## Excerpted records
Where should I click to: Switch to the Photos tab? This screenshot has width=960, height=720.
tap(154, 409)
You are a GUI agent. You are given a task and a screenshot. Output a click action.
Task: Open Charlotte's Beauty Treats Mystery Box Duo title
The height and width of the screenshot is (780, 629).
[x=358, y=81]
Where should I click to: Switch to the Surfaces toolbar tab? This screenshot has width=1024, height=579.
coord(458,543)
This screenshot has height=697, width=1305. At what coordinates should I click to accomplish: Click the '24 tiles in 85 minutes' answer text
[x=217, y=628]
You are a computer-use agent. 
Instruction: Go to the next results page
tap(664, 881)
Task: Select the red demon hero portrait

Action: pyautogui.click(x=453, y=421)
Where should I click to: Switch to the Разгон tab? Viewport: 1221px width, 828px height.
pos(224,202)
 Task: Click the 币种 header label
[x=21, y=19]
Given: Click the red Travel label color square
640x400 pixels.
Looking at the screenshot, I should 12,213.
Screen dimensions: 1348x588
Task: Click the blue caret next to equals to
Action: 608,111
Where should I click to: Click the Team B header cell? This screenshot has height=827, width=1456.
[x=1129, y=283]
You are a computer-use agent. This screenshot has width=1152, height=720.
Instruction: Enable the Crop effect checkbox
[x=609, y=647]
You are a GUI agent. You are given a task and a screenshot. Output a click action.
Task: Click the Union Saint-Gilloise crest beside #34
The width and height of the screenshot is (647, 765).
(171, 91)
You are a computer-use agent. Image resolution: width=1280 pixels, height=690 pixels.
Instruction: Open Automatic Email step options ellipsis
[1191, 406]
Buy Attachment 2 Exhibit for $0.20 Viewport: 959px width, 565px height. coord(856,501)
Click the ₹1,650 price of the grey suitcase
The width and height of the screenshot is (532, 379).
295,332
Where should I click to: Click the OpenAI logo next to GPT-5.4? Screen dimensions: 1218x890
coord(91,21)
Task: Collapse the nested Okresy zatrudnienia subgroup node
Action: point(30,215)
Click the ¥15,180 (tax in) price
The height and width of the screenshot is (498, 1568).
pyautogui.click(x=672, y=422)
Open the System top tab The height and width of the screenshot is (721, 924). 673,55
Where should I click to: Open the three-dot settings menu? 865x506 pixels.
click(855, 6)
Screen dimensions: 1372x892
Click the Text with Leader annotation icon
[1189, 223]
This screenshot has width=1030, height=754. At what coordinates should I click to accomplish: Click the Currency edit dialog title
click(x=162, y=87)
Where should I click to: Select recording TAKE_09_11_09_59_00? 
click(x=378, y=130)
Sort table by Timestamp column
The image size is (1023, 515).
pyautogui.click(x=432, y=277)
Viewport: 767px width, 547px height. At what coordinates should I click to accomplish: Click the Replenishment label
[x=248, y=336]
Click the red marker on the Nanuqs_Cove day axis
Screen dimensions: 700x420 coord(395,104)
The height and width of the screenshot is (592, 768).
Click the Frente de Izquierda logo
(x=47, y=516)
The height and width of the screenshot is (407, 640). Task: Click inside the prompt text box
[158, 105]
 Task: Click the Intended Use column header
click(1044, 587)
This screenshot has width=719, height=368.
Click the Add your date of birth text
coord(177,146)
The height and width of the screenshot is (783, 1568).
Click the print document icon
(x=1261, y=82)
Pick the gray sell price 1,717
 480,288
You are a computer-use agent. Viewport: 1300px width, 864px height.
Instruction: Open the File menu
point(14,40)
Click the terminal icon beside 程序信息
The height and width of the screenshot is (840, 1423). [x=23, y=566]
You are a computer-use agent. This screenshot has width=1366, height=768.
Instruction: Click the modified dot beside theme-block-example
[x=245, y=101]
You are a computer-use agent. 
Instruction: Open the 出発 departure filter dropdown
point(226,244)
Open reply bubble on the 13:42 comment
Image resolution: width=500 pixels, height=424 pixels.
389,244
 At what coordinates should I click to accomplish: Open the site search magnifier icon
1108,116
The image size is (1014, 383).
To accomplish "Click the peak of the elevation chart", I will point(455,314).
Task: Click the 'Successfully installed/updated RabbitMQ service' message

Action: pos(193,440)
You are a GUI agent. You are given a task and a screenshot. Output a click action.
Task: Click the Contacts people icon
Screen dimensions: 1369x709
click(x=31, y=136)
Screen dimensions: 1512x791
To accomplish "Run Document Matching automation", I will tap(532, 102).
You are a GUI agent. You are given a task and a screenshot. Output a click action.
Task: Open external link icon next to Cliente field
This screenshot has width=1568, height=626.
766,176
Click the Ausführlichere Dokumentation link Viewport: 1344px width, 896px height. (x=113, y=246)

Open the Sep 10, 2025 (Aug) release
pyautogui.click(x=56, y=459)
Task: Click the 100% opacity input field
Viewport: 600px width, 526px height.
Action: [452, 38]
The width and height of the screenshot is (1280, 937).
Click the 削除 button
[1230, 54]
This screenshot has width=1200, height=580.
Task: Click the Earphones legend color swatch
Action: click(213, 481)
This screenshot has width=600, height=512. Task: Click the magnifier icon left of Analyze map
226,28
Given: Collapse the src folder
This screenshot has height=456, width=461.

## Work instruction
An exact copy of every record above is what's needed here.

## Worked solution
Where should I click to: Switch to the Photos tab? This screenshot has width=960, height=720.
tap(154, 409)
You are a GUI agent. You are given a task and a screenshot. Output a click action.
Task: Open Charlotte's Beauty Treats Mystery Box Duo title
The height and width of the screenshot is (780, 629).
[x=358, y=81]
Where should I click to: Switch to the Surfaces toolbar tab? This screenshot has width=1024, height=579.
coord(458,543)
This screenshot has height=697, width=1305. At what coordinates should I click to accomplish: Click the '24 tiles in 85 minutes' answer text
[x=217, y=628]
You are a computer-use agent. 
Instruction: Go to the next results page
tap(664, 881)
Task: Select the red demon hero portrait

Action: pyautogui.click(x=453, y=421)
Where should I click to: Switch to the Разгон tab? Viewport: 1221px width, 828px height.
pos(224,202)
 Task: Click the 币种 header label
[x=21, y=19]
Given: Click the red Travel label color square
640x400 pixels.
Looking at the screenshot, I should 12,213.
Screen dimensions: 1348x588
Task: Click the blue caret next to equals to
Action: 608,111
Where should I click to: Click the Team B header cell? This screenshot has height=827, width=1456.
[x=1129, y=283]
You are a computer-use agent. This screenshot has width=1152, height=720.
Instruction: Enable the Crop effect checkbox
[x=609, y=647]
You are a GUI agent. You are given a task and a screenshot. Output a click action.
Task: Click the Union Saint-Gilloise crest beside #34
The width and height of the screenshot is (647, 765).
(171, 91)
You are a computer-use agent. Image resolution: width=1280 pixels, height=690 pixels.
Instruction: Open Automatic Email step options ellipsis
[1191, 406]
Buy Attachment 2 Exhibit for $0.20 Viewport: 959px width, 565px height. coord(856,501)
Click the ₹1,650 price of the grey suitcase
The width and height of the screenshot is (532, 379).
295,332
Where should I click to: Click the OpenAI logo next to GPT-5.4? Screen dimensions: 1218x890
coord(91,21)
Task: Collapse the nested Okresy zatrudnienia subgroup node
Action: point(30,215)
Click the ¥15,180 (tax in) price
The height and width of the screenshot is (498, 1568).
pyautogui.click(x=672, y=422)
Open the System top tab The height and width of the screenshot is (721, 924). 673,55
Where should I click to: Open the three-dot settings menu? 865x506 pixels.
click(855, 6)
Screen dimensions: 1372x892
Click the Text with Leader annotation icon
[1189, 223]
This screenshot has width=1030, height=754. At what coordinates should I click to accomplish: Click the Currency edit dialog title
click(x=162, y=87)
Where should I click to: Select recording TAKE_09_11_09_59_00? 
click(x=378, y=130)
Sort table by Timestamp column
The image size is (1023, 515).
pyautogui.click(x=432, y=277)
Viewport: 767px width, 547px height. At what coordinates should I click to accomplish: Click the Replenishment label
[x=248, y=336]
Click the red marker on the Nanuqs_Cove day axis
Screen dimensions: 700x420 coord(395,104)
The height and width of the screenshot is (592, 768).
Click the Frente de Izquierda logo
(x=47, y=516)
The height and width of the screenshot is (407, 640). Task: Click inside the prompt text box
[158, 105]
 Task: Click the Intended Use column header
click(1044, 587)
This screenshot has width=719, height=368.
Click the Add your date of birth text
coord(177,146)
The height and width of the screenshot is (783, 1568).
Click the print document icon
(x=1261, y=82)
Pick the gray sell price 1,717
 480,288
You are a computer-use agent. Viewport: 1300px width, 864px height.
Instruction: Open the File menu
point(14,40)
Click the terminal icon beside 程序信息
The height and width of the screenshot is (840, 1423). [x=23, y=566]
You are a computer-use agent. This screenshot has width=1366, height=768.
Instruction: Click the modified dot beside theme-block-example
[x=245, y=101]
You are a computer-use agent. 
Instruction: Open the 出発 departure filter dropdown
point(226,244)
Open reply bubble on the 13:42 comment
Image resolution: width=500 pixels, height=424 pixels.
389,244
 At what coordinates should I click to accomplish: Open the site search magnifier icon
1108,116
The image size is (1014, 383).
To accomplish "Click the peak of the elevation chart", I will point(455,314).
Task: Click the 'Successfully installed/updated RabbitMQ service' message

Action: pos(193,440)
You are a GUI agent. You are given a task and a screenshot. Output a click action.
Task: Click the Contacts people icon
Screen dimensions: 1369x709
click(x=31, y=136)
Screen dimensions: 1512x791
To accomplish "Run Document Matching automation", I will tap(532, 102).
You are a GUI agent. You are given a task and a screenshot. Output a click action.
Task: Open external link icon next to Cliente field
This screenshot has width=1568, height=626.
766,176
Click the Ausführlichere Dokumentation link Viewport: 1344px width, 896px height. (x=113, y=246)

Open the Sep 10, 2025 (Aug) release
pyautogui.click(x=56, y=459)
Task: Click the 100% opacity input field
Viewport: 600px width, 526px height.
Action: [452, 38]
The width and height of the screenshot is (1280, 937).
Click the 削除 button
[1230, 54]
This screenshot has width=1200, height=580.
Task: Click the Earphones legend color swatch
Action: click(213, 481)
This screenshot has width=600, height=512. Task: Click the magnifier icon left of Analyze map
226,28
Given: Collapse the src folder
This screenshot has height=456, width=461.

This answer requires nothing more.